In 1974 he became editor, a job he held for 19 years.

He presided over the newspaper as Stormont was suspended and civil unrest intensified across Northern Ireland.

Under his editorship, the Tele reflected events as they happened in Northern Ireland’s cities and towns — making it staple reading for local and international audiences.

Mr Curran said that Mr Lilley withstood pressure from every side to lead with a cool head as political and civil unrest gripped the province.

He added: “During that time, with political and civil unrest at its peak, his newspaper was at the centre of events here and in the eye of a political hurricane which swept the island. The editorial column of the Belfast Telegraph was essential reading for anyone in London or Dublin grappling with the complexities of Northern Ireland’s politics.”

He said that the Larne man had the rare mix of attributes needed to stay at the industry’s helm during the region’s most turbulent years.

During nearly two decades as Belfast Telegraph editor, courageous reporting remained the hallmark of Mr Lilley’s work, Mr Curran added.

He said: “It was a time for cool heads and ultra sound judgment, which Roy Lilley certainly had.

“He had withstood every pressure that was thrown at him from every side, even when his newspaper was severely damaged by a bomb in 1976.

“In relation to his editorship, we are talking about courageous journalism of the very highest order.”

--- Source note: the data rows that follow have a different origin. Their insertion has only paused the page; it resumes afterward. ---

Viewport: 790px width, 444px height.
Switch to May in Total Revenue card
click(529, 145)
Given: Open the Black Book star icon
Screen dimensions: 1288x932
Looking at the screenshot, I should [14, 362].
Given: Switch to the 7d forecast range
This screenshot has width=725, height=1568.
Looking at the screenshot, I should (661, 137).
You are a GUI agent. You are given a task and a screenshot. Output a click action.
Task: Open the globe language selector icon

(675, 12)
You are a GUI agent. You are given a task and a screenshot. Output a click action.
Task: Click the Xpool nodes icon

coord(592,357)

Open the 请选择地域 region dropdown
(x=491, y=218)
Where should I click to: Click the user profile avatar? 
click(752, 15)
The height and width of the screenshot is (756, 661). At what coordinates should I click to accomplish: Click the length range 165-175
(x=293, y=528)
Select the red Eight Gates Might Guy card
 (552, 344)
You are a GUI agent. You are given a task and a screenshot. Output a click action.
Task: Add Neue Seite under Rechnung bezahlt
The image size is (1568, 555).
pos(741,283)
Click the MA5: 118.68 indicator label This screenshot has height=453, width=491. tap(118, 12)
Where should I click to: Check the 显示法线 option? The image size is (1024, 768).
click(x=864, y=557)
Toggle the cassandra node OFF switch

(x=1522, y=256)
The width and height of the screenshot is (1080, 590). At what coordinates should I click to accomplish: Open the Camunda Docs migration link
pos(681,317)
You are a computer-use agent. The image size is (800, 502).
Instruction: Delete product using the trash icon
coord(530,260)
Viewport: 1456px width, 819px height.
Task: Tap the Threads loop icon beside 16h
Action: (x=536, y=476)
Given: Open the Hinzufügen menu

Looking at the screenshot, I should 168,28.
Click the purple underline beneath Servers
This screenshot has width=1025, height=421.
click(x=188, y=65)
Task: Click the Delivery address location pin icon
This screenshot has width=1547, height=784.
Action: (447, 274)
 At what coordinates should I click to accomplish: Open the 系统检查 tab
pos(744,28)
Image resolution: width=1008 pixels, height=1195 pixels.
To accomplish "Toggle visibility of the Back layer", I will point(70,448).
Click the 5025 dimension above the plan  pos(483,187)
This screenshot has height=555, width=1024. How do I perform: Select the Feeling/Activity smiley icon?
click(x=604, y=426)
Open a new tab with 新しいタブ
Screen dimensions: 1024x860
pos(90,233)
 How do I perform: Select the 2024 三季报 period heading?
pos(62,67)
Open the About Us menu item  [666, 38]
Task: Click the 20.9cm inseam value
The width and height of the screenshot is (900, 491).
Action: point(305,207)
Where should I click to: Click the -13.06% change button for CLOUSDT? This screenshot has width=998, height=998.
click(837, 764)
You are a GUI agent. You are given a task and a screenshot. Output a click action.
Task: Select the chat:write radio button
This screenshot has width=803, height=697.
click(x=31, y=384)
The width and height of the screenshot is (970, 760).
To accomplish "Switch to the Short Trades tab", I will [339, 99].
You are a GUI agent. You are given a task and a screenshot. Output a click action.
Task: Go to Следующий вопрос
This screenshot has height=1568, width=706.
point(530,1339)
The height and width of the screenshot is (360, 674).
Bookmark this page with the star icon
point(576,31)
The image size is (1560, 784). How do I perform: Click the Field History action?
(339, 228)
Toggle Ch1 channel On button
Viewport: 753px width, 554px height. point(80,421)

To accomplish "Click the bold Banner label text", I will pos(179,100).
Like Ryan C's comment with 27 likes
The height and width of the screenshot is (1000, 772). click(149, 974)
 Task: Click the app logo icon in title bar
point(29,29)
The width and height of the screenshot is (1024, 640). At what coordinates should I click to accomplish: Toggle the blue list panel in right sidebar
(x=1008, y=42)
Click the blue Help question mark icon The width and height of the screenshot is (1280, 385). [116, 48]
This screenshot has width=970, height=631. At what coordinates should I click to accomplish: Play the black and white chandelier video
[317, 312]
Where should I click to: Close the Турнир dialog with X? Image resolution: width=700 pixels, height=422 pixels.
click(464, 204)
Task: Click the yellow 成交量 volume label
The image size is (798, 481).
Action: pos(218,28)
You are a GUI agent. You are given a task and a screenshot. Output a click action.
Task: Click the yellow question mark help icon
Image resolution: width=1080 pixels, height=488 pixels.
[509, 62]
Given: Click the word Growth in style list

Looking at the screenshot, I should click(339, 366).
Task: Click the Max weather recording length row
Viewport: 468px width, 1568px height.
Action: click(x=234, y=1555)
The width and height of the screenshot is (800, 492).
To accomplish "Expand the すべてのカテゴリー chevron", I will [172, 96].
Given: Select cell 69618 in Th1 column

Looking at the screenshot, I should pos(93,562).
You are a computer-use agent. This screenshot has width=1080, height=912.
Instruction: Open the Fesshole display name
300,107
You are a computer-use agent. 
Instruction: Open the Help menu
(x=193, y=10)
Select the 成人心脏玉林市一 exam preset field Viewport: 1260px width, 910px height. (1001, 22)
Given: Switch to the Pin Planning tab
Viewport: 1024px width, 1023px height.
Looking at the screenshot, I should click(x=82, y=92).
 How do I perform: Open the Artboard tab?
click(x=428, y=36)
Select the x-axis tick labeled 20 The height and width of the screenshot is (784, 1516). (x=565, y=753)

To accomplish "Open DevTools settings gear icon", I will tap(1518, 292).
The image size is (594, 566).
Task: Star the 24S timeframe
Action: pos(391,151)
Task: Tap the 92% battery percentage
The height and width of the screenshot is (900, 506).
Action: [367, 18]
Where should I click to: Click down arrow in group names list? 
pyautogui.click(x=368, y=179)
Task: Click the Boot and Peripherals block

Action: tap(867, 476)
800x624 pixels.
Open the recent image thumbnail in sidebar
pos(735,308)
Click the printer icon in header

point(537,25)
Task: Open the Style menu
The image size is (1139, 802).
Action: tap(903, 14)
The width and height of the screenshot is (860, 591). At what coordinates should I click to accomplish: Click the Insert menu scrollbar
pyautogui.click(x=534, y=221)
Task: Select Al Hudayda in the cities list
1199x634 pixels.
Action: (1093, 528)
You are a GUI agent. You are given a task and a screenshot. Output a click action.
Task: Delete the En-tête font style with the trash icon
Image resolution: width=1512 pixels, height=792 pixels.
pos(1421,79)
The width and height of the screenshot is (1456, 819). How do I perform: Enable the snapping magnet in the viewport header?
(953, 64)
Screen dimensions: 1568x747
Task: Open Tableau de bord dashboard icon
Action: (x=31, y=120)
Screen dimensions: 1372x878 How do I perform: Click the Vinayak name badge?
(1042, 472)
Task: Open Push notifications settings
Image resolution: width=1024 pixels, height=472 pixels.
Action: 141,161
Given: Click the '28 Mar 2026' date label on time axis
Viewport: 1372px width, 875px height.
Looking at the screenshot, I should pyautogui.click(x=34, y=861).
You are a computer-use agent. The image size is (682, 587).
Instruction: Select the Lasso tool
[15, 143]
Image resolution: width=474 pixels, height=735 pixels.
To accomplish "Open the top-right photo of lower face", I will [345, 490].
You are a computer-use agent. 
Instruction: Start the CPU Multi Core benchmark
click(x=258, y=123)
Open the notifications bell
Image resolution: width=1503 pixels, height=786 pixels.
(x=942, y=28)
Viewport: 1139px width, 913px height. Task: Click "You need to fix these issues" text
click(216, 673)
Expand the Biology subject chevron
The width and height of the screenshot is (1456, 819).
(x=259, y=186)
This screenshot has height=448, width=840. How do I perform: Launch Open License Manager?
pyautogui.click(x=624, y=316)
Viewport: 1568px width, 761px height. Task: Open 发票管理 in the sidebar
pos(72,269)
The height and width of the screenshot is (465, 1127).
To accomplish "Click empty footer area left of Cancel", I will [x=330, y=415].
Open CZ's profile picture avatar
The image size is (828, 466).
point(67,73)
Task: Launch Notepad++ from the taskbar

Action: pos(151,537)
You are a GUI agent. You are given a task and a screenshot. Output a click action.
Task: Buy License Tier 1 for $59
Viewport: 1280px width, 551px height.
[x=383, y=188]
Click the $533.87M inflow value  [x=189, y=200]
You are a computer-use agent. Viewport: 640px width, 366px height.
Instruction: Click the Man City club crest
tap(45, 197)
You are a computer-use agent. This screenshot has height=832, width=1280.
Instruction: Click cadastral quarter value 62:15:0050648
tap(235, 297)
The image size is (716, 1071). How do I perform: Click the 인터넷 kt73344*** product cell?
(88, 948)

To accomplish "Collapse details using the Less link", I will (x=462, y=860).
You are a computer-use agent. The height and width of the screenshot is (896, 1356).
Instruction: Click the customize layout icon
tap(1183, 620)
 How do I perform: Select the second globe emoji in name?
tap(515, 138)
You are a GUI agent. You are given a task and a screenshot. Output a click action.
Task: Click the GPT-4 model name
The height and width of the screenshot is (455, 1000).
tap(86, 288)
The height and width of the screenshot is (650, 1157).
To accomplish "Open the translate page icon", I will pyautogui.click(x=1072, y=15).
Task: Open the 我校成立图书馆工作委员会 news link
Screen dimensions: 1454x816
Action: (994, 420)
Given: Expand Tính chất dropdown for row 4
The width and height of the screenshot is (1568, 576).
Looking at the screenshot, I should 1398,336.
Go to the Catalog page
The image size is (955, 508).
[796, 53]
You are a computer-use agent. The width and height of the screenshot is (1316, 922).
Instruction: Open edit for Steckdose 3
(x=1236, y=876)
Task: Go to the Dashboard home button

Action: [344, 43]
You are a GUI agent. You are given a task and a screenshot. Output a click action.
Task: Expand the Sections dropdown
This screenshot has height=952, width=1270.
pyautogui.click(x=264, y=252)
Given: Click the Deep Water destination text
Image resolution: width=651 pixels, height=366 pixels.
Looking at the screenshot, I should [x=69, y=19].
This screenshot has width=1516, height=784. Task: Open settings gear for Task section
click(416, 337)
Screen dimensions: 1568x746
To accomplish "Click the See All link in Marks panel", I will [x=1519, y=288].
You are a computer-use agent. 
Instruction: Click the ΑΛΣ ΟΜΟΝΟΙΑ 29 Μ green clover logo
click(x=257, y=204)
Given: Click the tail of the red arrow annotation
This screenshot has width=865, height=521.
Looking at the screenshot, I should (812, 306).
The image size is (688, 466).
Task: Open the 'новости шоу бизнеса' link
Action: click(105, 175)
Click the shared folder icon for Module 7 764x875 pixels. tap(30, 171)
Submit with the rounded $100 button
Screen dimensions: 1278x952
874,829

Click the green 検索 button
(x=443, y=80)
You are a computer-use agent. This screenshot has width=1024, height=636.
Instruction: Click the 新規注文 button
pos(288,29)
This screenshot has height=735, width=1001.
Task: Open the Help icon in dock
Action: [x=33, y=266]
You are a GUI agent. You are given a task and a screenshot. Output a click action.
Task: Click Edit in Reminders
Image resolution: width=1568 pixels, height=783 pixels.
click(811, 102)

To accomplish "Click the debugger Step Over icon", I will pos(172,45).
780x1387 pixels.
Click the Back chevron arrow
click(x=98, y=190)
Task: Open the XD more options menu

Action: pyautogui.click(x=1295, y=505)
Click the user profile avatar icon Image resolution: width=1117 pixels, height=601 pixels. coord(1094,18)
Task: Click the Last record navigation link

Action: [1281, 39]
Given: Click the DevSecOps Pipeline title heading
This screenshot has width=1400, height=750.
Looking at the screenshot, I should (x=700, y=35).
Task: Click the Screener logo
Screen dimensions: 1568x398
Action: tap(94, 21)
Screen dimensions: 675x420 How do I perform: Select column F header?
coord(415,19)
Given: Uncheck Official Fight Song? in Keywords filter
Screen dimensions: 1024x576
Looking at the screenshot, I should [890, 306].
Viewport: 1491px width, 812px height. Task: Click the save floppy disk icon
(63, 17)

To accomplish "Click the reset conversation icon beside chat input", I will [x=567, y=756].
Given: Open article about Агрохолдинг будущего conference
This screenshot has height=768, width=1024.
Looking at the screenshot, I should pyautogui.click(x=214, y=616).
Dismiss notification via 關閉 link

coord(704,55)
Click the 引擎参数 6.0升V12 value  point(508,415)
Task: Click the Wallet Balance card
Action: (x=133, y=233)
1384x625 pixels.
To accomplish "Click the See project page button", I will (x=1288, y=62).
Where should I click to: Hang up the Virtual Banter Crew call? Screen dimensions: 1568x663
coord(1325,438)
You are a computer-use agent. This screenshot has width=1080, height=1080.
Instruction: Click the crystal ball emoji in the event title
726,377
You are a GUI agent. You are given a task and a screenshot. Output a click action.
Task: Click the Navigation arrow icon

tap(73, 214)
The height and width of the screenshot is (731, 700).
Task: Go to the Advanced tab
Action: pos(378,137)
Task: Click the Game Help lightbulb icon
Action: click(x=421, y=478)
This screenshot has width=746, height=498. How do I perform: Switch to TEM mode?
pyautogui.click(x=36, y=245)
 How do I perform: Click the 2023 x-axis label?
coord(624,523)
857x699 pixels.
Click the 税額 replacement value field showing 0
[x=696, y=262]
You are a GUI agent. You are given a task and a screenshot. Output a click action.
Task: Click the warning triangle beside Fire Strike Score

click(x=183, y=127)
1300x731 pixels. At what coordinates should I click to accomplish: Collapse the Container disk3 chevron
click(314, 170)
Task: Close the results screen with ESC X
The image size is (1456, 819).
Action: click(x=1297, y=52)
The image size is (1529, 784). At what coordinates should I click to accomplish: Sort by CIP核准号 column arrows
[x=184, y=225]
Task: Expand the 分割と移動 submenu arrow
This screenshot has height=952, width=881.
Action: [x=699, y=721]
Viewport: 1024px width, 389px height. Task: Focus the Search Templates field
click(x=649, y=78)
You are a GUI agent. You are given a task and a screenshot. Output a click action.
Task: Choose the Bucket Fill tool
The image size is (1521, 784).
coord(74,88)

In 1977 Mr Lilley became the first and only journalist from Ireland or the UK to receive the World Association of Newspaper's (WAN) Golden Pen of Freedom award — which was presented to him in Japan.

In later years he received an honorary degree from the Open University and, upon his retirement in December 1998, he received an OBE from the Queen.

Mr Lilley was editorial director of the Belfast Telegraph for six years — between 1992 and 1998.

He told this paper: “I was honoured to receive the accolade. I think an accolade from your peers is something that you treasure particularly.

“I had thought I was long past the stage that I would ever be attending a newspaper awards ceremony, much less be a recipient at one.”

Mr Lilley added: “I met many people who I had not seen in years. One of the greatest pleasures of the night was meeting people I recruited as trainees.”

Mr Curran concluded by describing the veteran of the newspaper industry as an “editor of great distinction”.

He added: “He is a man of enormous integrity and brilliant judgment.”